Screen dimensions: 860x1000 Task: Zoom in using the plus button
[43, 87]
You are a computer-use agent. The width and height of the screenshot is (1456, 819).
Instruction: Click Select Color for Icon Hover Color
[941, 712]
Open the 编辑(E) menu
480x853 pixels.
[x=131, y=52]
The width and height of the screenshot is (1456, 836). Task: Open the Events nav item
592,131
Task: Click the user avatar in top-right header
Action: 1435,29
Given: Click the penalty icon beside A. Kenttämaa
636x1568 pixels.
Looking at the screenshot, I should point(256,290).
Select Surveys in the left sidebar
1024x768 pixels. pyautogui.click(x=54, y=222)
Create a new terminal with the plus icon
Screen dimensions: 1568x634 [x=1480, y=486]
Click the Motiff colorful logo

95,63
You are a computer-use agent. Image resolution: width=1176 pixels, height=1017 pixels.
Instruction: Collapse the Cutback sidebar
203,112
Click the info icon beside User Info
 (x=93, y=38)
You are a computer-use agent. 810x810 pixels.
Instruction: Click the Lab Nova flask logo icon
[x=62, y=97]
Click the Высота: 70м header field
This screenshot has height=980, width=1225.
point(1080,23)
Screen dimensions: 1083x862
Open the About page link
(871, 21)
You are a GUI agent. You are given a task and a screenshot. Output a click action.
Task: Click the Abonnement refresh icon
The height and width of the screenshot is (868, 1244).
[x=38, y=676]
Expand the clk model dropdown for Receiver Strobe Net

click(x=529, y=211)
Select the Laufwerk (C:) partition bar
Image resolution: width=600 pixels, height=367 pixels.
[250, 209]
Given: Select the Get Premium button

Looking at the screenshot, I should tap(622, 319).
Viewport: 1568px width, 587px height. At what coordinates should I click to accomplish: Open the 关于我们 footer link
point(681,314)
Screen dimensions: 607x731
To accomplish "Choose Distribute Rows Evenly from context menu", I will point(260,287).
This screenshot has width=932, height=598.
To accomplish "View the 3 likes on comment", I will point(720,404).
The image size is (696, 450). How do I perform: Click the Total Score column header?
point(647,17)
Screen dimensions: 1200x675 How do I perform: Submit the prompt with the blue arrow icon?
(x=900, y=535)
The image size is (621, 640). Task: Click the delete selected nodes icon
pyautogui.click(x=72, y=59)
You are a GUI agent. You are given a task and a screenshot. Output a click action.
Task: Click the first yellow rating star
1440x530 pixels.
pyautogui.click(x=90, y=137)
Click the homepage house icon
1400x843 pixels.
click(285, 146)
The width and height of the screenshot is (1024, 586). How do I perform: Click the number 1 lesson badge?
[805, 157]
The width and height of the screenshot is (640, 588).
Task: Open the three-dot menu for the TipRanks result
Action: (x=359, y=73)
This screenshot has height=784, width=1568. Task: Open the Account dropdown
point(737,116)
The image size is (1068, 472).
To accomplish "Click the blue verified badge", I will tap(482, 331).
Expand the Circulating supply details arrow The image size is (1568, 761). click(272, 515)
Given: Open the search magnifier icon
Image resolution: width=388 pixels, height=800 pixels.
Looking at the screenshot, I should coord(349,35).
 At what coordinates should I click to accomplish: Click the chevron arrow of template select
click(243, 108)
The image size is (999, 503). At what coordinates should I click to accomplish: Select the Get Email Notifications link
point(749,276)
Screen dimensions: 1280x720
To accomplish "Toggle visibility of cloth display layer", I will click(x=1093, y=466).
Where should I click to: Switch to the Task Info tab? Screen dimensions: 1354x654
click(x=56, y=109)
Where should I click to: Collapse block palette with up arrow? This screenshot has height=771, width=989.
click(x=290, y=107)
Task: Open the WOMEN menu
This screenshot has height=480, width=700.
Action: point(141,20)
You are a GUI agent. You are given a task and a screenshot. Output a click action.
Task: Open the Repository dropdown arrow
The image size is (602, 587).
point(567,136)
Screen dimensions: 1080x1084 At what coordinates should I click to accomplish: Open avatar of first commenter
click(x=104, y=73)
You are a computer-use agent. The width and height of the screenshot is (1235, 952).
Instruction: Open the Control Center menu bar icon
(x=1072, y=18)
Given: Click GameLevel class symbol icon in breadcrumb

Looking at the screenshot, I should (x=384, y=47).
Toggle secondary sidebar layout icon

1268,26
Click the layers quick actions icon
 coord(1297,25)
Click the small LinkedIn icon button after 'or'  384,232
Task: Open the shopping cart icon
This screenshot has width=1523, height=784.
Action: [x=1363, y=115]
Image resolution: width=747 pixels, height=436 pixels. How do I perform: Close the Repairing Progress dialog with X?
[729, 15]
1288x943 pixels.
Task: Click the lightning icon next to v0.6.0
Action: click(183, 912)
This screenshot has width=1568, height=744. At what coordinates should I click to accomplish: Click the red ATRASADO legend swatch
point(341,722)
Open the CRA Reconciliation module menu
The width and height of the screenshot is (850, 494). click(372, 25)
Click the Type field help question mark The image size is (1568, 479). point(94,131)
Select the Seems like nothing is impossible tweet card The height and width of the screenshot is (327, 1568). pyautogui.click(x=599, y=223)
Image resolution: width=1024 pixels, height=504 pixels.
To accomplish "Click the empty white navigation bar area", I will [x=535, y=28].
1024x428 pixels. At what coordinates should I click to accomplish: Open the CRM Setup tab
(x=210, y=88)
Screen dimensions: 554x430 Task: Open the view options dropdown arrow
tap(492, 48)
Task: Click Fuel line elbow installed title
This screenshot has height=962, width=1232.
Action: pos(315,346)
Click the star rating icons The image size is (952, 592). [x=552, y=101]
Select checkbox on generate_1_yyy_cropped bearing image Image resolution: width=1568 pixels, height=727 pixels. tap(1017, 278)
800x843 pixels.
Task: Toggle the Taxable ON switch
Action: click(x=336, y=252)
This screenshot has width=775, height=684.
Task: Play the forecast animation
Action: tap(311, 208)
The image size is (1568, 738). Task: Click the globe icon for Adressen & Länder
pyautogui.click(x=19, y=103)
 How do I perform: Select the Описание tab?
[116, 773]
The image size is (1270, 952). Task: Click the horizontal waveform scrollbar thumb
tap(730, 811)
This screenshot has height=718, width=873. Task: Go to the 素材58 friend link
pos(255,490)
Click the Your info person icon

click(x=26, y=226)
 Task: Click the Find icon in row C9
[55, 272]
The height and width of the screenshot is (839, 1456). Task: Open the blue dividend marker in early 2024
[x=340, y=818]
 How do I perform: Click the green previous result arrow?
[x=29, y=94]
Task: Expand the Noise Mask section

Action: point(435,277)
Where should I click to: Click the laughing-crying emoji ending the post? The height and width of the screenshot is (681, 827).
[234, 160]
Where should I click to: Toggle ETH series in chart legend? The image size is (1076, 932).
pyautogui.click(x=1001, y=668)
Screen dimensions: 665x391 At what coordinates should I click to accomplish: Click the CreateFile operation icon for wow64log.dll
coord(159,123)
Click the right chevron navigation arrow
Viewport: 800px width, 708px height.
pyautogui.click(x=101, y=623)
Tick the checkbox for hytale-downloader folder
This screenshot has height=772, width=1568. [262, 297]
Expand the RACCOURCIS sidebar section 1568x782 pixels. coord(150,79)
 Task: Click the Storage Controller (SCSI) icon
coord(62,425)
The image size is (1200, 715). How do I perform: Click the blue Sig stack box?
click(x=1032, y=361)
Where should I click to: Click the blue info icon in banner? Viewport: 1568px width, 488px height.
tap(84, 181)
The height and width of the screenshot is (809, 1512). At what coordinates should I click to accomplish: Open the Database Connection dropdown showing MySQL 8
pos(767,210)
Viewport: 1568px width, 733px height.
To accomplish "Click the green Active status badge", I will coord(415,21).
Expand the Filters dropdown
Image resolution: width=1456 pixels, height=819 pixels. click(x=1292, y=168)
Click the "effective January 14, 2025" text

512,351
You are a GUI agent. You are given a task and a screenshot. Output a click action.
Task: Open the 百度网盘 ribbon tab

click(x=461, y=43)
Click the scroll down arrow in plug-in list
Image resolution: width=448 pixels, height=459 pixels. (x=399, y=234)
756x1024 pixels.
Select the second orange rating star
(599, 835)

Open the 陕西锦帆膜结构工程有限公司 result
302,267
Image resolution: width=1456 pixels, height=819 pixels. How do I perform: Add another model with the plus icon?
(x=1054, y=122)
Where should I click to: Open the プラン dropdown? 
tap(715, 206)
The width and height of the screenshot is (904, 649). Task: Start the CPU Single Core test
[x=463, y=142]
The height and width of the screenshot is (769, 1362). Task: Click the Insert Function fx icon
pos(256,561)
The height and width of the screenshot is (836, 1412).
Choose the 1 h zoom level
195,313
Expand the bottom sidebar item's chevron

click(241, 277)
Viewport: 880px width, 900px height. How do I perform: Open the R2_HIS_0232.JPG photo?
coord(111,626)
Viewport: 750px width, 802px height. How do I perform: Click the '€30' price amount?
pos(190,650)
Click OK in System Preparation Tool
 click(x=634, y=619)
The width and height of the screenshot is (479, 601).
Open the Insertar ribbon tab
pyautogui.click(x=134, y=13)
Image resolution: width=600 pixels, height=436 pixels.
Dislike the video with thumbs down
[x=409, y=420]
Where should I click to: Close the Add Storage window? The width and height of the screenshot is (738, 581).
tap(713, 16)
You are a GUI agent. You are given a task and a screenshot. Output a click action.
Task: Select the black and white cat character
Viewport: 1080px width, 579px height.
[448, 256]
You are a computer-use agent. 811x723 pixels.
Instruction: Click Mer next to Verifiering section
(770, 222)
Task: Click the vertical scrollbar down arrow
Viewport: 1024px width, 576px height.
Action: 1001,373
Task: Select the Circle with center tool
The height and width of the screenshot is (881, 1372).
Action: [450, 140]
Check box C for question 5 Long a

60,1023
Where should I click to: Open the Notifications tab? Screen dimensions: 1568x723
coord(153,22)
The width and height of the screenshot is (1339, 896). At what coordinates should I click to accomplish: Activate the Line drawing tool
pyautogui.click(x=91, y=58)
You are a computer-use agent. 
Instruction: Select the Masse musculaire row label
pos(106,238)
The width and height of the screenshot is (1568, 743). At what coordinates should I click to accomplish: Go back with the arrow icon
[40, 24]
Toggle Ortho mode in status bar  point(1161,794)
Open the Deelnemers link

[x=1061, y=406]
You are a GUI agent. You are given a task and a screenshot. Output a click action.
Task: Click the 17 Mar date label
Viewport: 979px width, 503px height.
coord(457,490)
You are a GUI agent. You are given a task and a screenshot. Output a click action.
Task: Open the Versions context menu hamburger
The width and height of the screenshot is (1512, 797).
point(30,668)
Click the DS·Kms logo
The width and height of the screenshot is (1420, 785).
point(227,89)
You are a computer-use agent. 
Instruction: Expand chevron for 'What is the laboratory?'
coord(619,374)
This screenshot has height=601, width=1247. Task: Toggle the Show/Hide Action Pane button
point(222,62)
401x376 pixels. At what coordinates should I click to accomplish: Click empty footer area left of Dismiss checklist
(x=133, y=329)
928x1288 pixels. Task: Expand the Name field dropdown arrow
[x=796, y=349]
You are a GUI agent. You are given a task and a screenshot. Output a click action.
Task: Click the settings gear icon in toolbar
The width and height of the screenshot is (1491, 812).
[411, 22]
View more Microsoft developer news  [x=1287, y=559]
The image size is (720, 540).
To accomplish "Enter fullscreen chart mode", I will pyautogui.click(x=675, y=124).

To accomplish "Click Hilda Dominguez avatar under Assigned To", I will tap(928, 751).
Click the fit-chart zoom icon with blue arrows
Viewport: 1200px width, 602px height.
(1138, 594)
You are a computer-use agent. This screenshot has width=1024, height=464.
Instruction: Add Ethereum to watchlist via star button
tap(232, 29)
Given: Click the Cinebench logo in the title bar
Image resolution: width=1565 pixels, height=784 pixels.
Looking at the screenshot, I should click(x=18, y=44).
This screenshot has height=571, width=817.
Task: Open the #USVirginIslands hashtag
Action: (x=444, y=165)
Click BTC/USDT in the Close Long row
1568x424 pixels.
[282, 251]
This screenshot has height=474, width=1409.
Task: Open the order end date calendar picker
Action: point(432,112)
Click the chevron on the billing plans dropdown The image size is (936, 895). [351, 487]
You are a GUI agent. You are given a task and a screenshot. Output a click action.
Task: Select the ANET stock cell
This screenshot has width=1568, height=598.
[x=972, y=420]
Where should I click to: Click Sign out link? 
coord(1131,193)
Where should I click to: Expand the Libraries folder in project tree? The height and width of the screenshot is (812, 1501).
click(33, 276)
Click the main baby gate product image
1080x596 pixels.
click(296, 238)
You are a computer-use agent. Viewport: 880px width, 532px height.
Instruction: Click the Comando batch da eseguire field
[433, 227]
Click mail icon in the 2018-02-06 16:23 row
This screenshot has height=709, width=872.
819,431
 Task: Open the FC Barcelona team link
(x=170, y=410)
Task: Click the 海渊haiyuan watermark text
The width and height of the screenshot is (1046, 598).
++++++++++++++++++++
* INSTRUCTIONS TO FOLLOW *
Can you rewrite the rows from the line containing "Viewport: 1568px width, 733px height." through the line containing "click(x=634, y=619)" as a JSON list of strings, one string per line and blank lines left out?

* OUTPUT BELOW *
[
  "Viewport: 1568px width, 733px height.",
  "To accomplish \"Click the green Active status badge\", I will coord(415,21).",
  "Expand the Filters dropdown",
  "Image resolution: width=1456 pixels, height=819 pixels. click(x=1292, y=168)",
  "Click the \"effective January 14, 2025\" text",
  "512,351",
  "You are a GUI agent. You are given a task and a screenshot. Output a click action.",
  "Task: Open the 百度网盘 ribbon tab",
  "click(x=461, y=43)",
  "Click the scroll down arrow in plug-in list",
  "Image resolution: width=448 pixels, height=459 pixels. (x=399, y=234)",
  "756x1024 pixels.",
  "Select the second orange rating star",
  "(599, 835)",
  "Open the 陕西锦帆膜结构工程有限公司 result",
  "302,267",
  "Image resolution: width=1456 pixels, height=819 pixels. How do I perform: Add another model with the plus icon?",
  "(x=1054, y=122)",
  "Where should I click to: Open the プラン dropdown? ",
  "tap(715, 206)",
  "The width and height of the screenshot is (904, 649). Task: Start the CPU Single Core test",
  "[x=463, y=142]",
  "The height and width of the screenshot is (769, 1362). Task: Click the Insert Function fx icon",
  "pos(256,561)",
  "The height and width of the screenshot is (836, 1412).",
  "Choose the 1 h zoom level",
  "195,313",
  "Expand the bottom sidebar item's chevron",
  "click(241, 277)",
  "Viewport: 880px width, 900px height. How do I perform: Open the R2_HIS_0232.JPG photo?",
  "coord(111,626)",
  "Viewport: 750px width, 802px height. How do I perform: Click the '€30' price amount?",
  "pos(190,650)",
  "Click OK in System Preparation Tool",
  " click(x=634, y=619)"
]